Before I could ask why, Mr. Clark clapped his hands and announced the day's assignment — contour line drawings of the still life set up in the center of each table group. Alice and I shared a page and a set of pencils. Her hand moved in quick, confident strokes, each line purposeful.
"You're good at this," she said after a while, glancing at my half-finished sketch.
"Comes with the territory," I said.
"What territory is that?"
"The kind where you notice details. Lines, shapes, weak points."
She tilted her head slightly, curious but not pushing. "Sounds like it could be... useful."
"Depends what you're using it for," I said with a faint smirk.
Her eyes lingered on mine for a beat longer than necessary before she went back to her drawing.
We worked in silence after that, but it wasn't awkward. Alice had a way of making stillness feel comfortable, like a held breath that you didn't need to release just yet.
When class wrapped, she handed me my pencil. "We should talk again."
"Sure," I said, and meant it.
⸻
The last two classes blurred together — a lecture-heavy history period followed by the slow crawl of chemistry. By the time the final bell rang, my body was itching for movement. Bella was already by the truck, arms folded, her bag at her feet.
"Ready?" she asked.
"Yeah," I said, tossing my bag in the bed and climbing in.
The ride home was quiet except for the hum of the old engine and the occasional sigh from Bella. She looked tired, the kind of tired that sank into your shoulders.
When we pulled into the driveway, Charlie's cruiser was absent. Bella headed inside with her books, muttering about homework. I watched her disappear inside, then glanced toward the tree line.
A run would do me good.
⸻
The shift came as easily as breathing. One moment I was upright in denim and boots, the next I was fur and muscle, my body built for silence and speed. My panthera form stretched luxuriously before I bolted into the woods.
The air was cool and rich with scent — cedar, wet earth, the faint musk of deer far ahead.

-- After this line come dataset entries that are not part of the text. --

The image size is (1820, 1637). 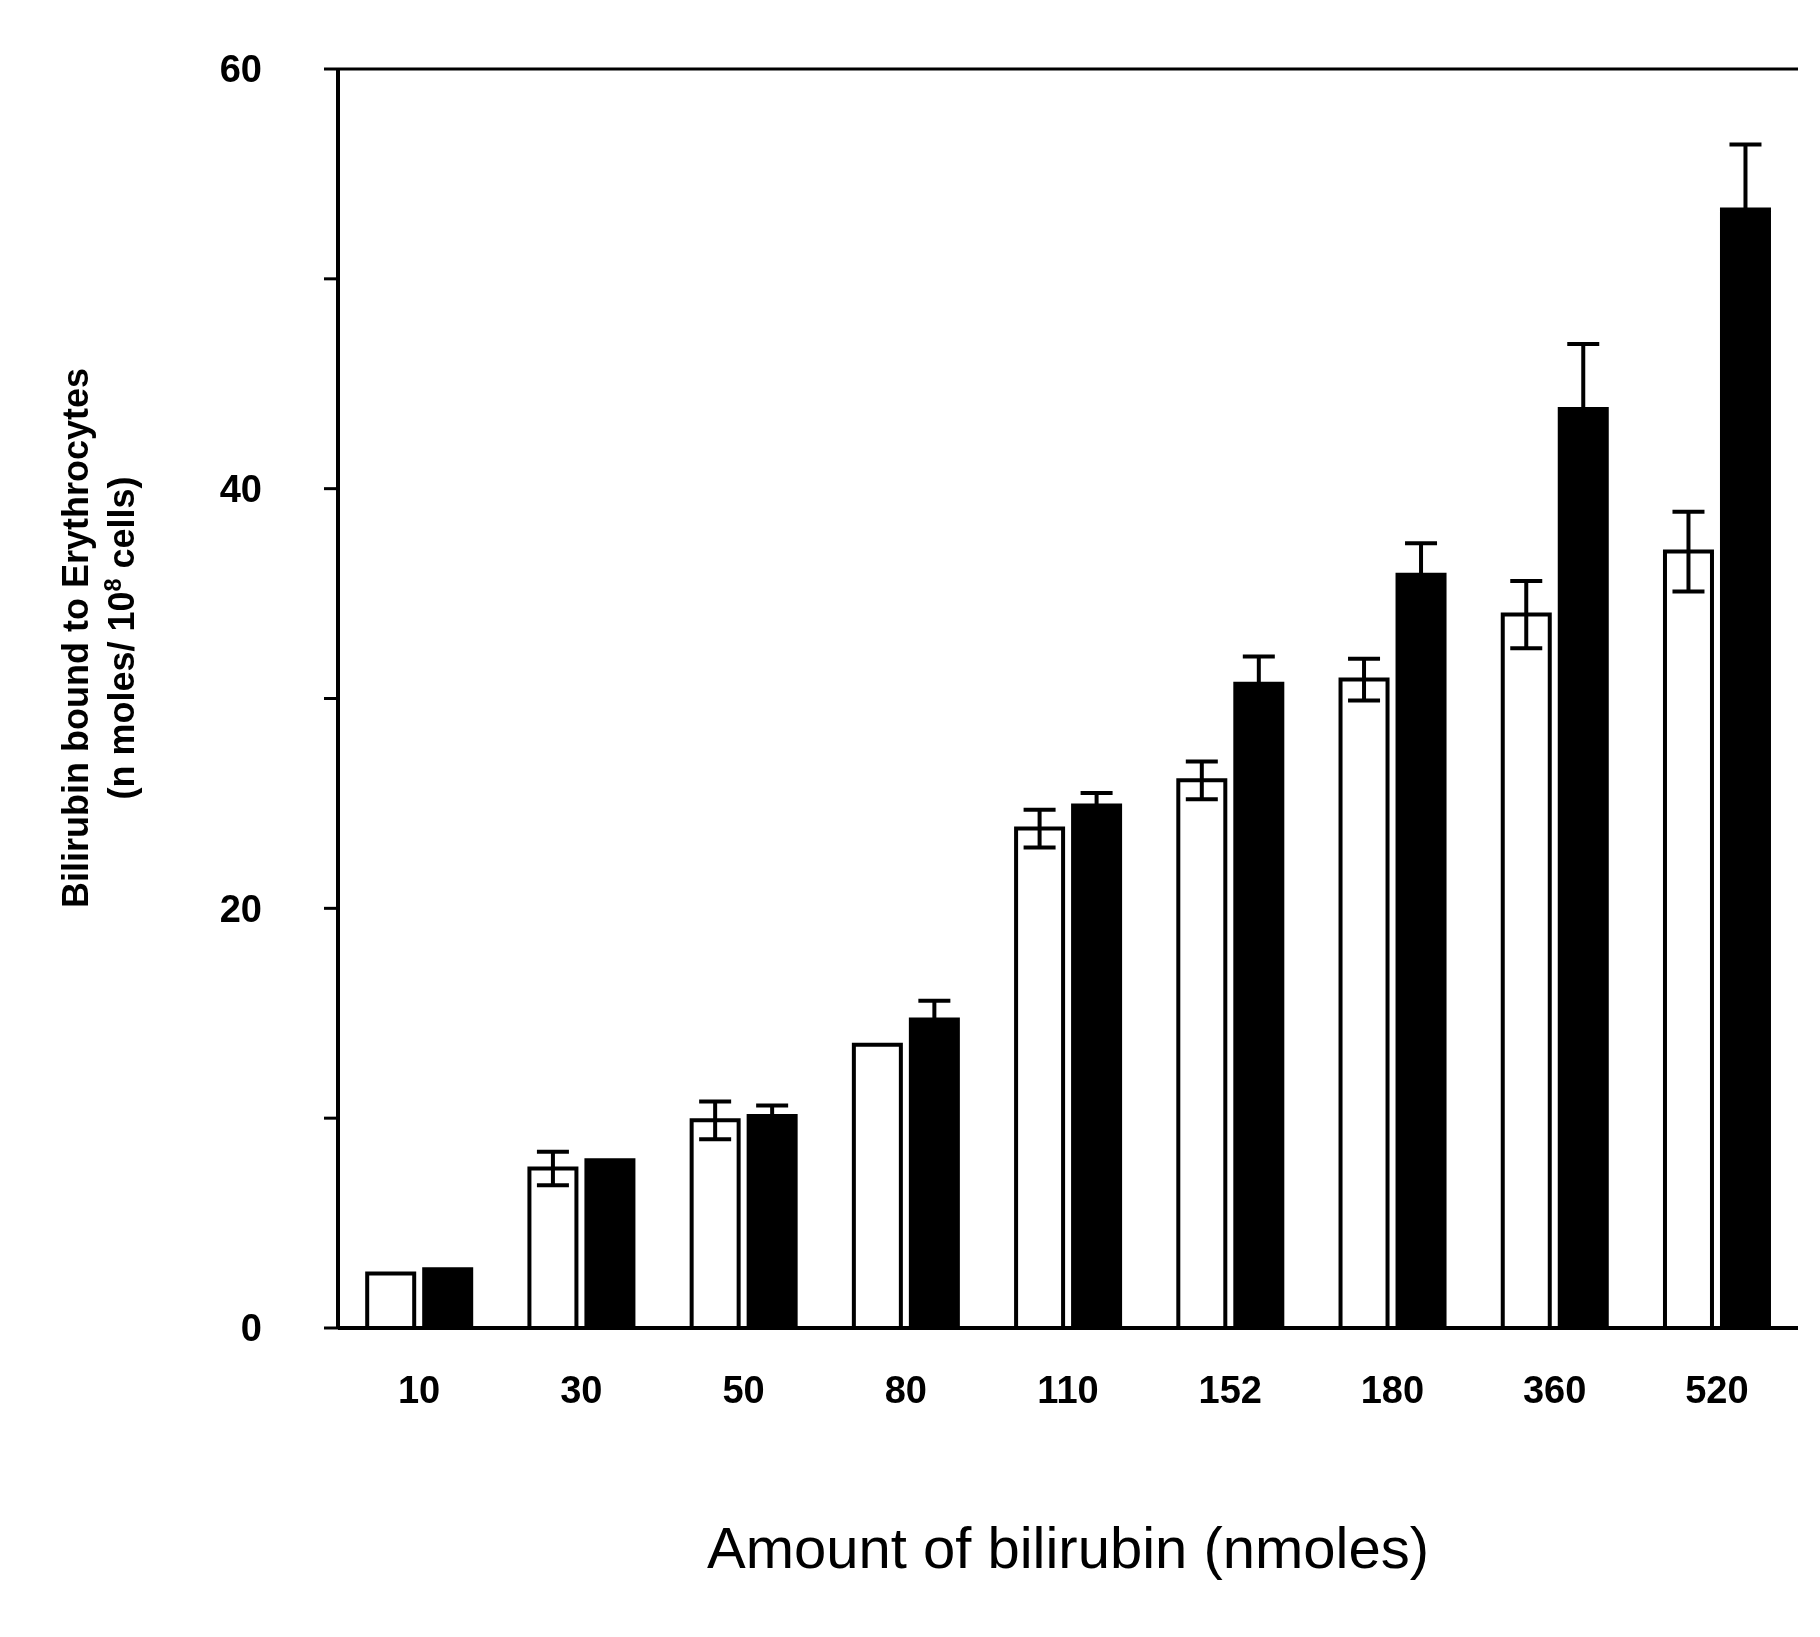 What do you see at coordinates (1554, 1390) in the screenshot?
I see `x-tick-label: 360` at bounding box center [1554, 1390].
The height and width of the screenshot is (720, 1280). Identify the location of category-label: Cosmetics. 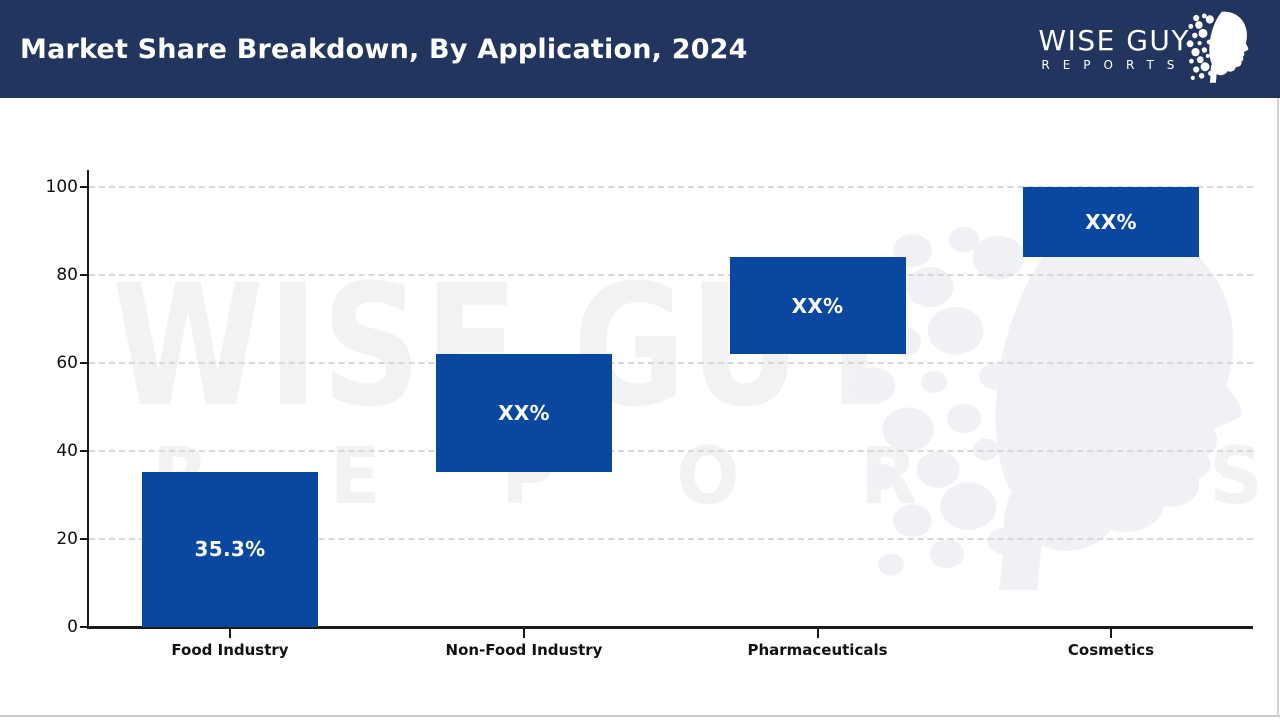
(1111, 650).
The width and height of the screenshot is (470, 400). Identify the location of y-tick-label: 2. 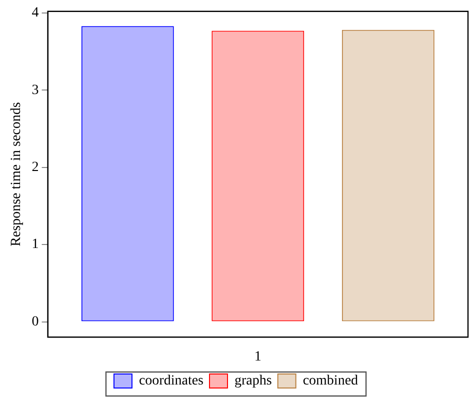
(36, 168).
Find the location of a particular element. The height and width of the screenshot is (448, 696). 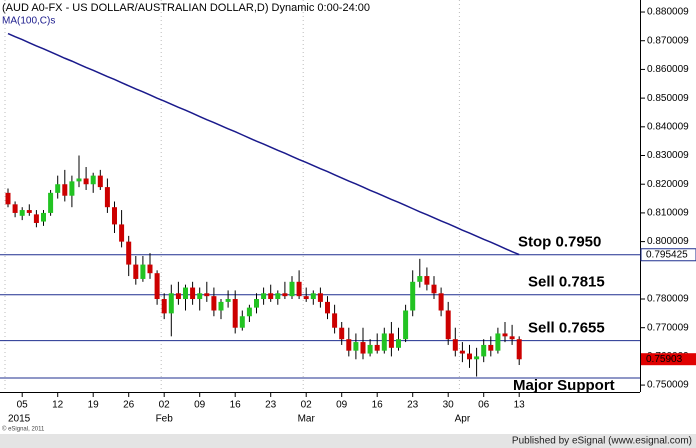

The rhythm of my stride smoothed out the day's static, each bound eating the distance between me and the river.
When I reached the water, I slowed, padding into the current until it reached my chest. The shock of the cold bit deep, but it was grounding. I stood there for a while, letting the water push against me, before moving downstream at a lazy pace.
That's when it hit me — faint, far off, but distinct. Not deer. Not wolf. Definitely not vampire.
Bear. More than one. Moving together.
They were far enough to be no immediate concern, but close enough to be new. I filed it away, keeping my pace steady. If they were a threat, I'd know before they got too close.
For now, they were just another variable.
⸻
By the time I reached the house again, the sky had deepened to that soft blue-gray before full dark. I shifted back, skin prickling in the cool air, and slipped through the back door.
Charlie's cruiser was in the driveway now, engine ticking as it cooled. The smell of dinner drifted from the kitchen.
I let the warmth of the house wrap around me, the quiet domesticity settling into my bones like something I'd almost forgotten I liked.